**** Data shown ****
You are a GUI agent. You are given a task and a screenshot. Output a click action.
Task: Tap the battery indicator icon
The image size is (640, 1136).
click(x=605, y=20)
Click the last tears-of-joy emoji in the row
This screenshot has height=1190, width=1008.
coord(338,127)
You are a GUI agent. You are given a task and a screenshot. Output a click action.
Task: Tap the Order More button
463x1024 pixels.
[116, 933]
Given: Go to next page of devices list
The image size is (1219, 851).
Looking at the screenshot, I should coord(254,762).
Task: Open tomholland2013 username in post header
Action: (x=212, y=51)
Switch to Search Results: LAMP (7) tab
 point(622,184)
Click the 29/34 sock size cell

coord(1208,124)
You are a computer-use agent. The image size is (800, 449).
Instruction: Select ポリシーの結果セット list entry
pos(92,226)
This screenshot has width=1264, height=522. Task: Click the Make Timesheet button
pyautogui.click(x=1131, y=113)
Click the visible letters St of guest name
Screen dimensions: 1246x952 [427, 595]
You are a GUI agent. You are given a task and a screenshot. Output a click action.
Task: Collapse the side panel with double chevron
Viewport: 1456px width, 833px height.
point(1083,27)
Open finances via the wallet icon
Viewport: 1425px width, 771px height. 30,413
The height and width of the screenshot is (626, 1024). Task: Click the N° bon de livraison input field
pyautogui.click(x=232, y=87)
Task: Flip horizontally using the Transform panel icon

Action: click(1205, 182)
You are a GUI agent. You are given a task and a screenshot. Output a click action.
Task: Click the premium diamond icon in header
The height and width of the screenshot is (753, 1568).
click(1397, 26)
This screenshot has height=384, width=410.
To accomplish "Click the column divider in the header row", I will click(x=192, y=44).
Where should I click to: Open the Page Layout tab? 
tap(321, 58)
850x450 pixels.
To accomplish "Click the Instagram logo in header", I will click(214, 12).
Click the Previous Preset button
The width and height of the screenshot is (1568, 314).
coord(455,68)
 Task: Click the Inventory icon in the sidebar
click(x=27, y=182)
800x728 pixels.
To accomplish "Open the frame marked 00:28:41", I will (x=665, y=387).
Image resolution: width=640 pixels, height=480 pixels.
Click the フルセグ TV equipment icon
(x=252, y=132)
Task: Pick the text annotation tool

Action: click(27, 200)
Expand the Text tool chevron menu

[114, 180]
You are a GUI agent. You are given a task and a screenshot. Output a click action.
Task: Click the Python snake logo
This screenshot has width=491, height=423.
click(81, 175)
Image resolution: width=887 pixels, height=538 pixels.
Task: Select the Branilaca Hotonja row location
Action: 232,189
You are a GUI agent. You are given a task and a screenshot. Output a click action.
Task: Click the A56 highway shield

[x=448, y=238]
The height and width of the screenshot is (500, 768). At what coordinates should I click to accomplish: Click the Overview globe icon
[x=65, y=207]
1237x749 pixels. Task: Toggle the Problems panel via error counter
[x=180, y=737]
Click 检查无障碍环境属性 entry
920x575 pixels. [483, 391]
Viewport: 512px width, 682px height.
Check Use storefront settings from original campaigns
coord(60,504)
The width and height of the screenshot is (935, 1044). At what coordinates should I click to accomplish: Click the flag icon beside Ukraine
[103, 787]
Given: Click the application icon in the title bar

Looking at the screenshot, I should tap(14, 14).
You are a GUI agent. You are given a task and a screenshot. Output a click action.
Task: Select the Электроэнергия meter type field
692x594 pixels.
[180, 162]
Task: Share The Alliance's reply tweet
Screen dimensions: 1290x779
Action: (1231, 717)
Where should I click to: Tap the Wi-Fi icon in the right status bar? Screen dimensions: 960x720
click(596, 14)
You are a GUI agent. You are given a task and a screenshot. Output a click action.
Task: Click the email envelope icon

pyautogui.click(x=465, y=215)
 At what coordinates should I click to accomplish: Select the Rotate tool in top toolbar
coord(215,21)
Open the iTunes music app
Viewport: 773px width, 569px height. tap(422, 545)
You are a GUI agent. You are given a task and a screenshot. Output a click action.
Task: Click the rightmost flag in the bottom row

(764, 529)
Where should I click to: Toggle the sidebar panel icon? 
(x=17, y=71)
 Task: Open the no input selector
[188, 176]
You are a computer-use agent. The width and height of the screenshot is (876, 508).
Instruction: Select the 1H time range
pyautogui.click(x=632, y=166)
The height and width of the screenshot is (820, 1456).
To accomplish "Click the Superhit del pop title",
****
• [Required work]
Where the word "computer" appears in a line of the entries, copy that line.

• [Solution to this problem]
You are a computer-use agent. The image size is (800, 449).
You are a computer-use agent. The width and height of the screenshot is (876, 508).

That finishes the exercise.